The onset of systemic symptoms such as unsteadiness occurs some time in the second decade of life. Irritability, delayed development, and psychomotor retardation may be evident in children whereas older individuals can have frank dementia. The MRI may reveal cerebral and cerebellar atrophy. Seizures may have their onset by the third decade. Numbness, tingling and pain in the extremities are common. EMG and nerve conduction studies can demonstrate a peripheral neuropathy. Neurogenic muscle weakness can be marked and muscle biopsy may show partial denervation. Some patients have hearing loss. A few patients have cardiac conduction defects.

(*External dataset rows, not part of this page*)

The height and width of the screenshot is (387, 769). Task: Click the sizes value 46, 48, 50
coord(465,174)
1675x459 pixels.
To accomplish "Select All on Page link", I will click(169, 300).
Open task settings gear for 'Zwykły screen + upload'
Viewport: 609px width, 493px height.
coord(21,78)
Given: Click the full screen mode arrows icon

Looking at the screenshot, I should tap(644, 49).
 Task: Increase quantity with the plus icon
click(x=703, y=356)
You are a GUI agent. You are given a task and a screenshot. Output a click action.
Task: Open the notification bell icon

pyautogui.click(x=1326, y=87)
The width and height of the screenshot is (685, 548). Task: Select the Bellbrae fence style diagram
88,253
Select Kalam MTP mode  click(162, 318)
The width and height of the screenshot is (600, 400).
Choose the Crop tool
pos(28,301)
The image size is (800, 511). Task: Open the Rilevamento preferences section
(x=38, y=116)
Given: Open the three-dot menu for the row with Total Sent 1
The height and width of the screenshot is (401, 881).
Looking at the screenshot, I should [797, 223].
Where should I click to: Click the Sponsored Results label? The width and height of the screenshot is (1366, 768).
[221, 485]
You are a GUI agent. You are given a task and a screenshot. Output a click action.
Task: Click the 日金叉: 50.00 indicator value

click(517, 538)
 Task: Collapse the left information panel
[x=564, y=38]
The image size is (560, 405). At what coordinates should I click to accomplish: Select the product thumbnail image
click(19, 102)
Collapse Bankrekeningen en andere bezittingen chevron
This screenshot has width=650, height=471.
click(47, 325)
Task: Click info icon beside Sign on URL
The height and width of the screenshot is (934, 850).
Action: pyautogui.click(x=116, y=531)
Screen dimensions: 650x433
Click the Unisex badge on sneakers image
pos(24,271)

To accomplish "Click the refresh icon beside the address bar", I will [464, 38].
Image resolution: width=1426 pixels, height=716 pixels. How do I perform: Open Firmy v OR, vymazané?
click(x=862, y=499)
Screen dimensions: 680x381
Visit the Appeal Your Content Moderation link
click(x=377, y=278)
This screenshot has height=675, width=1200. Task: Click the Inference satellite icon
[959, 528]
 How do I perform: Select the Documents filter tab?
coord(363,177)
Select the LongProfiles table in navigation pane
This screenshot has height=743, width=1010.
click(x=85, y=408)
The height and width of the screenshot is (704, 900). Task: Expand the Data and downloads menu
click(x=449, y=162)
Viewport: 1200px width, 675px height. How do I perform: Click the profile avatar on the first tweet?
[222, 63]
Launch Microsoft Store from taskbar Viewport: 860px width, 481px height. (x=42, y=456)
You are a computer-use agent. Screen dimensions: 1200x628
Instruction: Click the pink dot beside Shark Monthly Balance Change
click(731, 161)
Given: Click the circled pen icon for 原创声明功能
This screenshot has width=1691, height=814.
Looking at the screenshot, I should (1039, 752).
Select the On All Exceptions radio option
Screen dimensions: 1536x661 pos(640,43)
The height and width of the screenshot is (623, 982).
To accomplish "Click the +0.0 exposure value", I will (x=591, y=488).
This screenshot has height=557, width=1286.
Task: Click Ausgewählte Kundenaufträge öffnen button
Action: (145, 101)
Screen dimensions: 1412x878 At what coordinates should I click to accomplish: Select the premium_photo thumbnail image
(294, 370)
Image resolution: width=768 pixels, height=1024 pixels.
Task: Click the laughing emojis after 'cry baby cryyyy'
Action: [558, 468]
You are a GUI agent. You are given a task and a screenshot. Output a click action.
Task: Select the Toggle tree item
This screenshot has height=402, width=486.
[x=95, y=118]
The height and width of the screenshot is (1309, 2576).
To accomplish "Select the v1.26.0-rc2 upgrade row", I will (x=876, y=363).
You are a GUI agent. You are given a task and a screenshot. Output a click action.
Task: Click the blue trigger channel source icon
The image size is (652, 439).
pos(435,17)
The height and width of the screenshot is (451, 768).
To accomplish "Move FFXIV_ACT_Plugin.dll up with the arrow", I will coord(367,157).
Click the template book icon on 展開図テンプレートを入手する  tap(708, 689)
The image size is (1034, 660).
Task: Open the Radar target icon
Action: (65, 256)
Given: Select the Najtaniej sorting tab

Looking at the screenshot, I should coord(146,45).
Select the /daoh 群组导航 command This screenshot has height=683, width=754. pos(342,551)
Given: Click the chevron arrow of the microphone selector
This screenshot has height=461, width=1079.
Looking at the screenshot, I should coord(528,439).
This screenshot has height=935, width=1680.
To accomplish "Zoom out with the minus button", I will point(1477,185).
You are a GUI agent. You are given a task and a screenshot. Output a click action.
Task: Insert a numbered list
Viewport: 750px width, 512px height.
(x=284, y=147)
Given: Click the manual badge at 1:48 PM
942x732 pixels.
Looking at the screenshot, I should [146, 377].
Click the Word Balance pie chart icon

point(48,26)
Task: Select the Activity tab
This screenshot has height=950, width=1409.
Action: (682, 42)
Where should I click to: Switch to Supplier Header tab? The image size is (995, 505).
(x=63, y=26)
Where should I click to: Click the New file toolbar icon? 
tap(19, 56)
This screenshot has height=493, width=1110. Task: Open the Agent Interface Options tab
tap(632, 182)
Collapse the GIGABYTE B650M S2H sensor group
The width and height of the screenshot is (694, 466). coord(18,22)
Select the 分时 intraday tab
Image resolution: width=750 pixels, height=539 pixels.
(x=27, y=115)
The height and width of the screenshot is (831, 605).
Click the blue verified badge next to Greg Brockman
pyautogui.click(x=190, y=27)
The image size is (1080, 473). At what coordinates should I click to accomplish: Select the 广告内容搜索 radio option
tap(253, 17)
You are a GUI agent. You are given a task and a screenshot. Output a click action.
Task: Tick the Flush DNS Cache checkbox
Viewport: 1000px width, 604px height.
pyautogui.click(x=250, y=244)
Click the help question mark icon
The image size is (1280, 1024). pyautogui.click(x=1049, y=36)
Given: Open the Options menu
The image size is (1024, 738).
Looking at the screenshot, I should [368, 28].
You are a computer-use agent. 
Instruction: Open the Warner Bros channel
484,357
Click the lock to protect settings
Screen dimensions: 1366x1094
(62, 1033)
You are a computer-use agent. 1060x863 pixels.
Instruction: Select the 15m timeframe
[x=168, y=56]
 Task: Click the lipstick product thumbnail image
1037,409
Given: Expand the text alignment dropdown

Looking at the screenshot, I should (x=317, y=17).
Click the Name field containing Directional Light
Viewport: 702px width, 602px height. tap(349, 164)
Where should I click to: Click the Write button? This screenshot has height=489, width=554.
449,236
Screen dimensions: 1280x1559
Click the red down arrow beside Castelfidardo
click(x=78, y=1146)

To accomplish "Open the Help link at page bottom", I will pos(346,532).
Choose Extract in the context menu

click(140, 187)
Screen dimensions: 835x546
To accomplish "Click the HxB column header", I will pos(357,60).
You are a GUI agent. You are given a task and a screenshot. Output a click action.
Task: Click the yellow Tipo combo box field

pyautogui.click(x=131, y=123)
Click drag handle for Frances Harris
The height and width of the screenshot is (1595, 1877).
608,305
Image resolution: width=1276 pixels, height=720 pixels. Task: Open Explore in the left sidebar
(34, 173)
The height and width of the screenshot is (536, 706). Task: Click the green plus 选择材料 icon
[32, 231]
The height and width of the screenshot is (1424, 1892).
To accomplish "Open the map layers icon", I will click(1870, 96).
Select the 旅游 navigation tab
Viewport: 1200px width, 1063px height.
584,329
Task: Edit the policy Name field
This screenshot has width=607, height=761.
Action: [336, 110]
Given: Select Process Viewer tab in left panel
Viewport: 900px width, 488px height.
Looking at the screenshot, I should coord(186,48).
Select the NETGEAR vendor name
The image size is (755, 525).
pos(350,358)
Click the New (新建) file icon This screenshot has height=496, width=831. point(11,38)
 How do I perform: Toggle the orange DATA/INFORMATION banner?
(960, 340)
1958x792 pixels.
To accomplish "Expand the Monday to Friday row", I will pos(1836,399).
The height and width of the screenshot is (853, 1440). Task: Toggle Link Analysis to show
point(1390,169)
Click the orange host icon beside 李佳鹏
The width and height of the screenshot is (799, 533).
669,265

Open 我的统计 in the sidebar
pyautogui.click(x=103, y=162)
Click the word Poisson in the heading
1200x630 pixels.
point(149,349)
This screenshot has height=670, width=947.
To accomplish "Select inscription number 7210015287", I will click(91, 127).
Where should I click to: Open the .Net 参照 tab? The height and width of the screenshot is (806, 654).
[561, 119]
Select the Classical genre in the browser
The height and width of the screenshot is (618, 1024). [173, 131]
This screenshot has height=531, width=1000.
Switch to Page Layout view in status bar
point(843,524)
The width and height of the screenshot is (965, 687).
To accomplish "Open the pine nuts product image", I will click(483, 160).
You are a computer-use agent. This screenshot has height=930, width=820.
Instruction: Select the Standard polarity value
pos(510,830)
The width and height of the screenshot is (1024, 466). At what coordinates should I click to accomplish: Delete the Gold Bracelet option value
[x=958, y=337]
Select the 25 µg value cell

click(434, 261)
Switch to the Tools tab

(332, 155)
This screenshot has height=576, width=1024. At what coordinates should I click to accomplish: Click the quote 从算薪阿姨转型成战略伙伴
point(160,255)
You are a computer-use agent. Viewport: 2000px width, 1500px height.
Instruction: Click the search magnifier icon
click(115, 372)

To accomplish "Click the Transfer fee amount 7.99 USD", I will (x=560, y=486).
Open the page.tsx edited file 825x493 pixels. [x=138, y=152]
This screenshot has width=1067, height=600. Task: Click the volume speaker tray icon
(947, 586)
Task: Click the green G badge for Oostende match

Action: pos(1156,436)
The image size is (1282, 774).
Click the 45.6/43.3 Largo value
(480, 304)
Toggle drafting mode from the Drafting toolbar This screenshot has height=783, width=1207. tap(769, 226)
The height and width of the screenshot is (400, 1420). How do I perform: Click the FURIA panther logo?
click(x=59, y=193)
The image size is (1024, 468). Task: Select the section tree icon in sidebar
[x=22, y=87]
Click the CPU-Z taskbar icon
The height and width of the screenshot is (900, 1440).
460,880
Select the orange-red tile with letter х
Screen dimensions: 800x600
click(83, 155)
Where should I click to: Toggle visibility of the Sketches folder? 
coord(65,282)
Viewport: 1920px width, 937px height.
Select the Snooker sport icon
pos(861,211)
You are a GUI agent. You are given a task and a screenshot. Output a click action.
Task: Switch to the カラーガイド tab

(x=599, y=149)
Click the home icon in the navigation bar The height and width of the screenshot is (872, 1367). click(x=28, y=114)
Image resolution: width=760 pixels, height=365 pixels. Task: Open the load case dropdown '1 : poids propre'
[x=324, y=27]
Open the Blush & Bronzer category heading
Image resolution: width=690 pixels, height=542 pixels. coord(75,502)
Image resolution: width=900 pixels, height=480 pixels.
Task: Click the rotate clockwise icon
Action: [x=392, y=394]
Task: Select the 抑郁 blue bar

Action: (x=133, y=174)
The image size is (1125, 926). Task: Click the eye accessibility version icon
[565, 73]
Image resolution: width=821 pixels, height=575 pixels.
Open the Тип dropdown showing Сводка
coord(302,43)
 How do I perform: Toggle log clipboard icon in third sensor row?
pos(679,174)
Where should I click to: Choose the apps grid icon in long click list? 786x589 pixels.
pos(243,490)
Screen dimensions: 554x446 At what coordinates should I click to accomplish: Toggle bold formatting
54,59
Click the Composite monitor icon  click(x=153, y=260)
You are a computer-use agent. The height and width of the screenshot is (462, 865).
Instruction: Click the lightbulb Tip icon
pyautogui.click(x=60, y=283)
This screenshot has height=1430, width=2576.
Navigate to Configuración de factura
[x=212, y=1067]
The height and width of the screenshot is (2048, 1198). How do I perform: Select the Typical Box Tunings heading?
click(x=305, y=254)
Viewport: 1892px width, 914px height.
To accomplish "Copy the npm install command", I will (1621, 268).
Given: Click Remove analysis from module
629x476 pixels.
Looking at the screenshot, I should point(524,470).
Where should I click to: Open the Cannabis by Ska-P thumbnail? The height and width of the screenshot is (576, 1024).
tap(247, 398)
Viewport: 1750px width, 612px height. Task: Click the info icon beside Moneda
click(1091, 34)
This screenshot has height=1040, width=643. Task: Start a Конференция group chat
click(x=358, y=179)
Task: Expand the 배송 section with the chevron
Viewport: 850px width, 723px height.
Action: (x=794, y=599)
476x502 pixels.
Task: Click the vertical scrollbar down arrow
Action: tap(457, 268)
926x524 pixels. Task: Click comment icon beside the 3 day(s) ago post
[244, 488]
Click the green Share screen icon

This is a mitochondrial disorder with pedigrees showing maternal transmission. The mutation (8993T-G) occurs in a subunit of mitochondrial H(+)-ATPase or MTATP6. The amount of heteroplasmy is variable and likely responsible for the clinical heterogeneity in this disorder. Individuals with more than 90% mutated chromosomes are considered to have a subtype of Leigh syndrome (MILS) with earlier onset (3-12 months of age). NARP patients usually have 70-80% or less of mutated mitochondria. The amount of heteroplasmy may vary among tissues.
No treatment is available for this disease but low vision aids can be helpful in early stages of disease. Recently it has been demonstrated that alpha-ketoglutarate/aspartate application to fibroblast cell cultures can provide some protection from cell death in NARP suggesting a potential therapeutic option.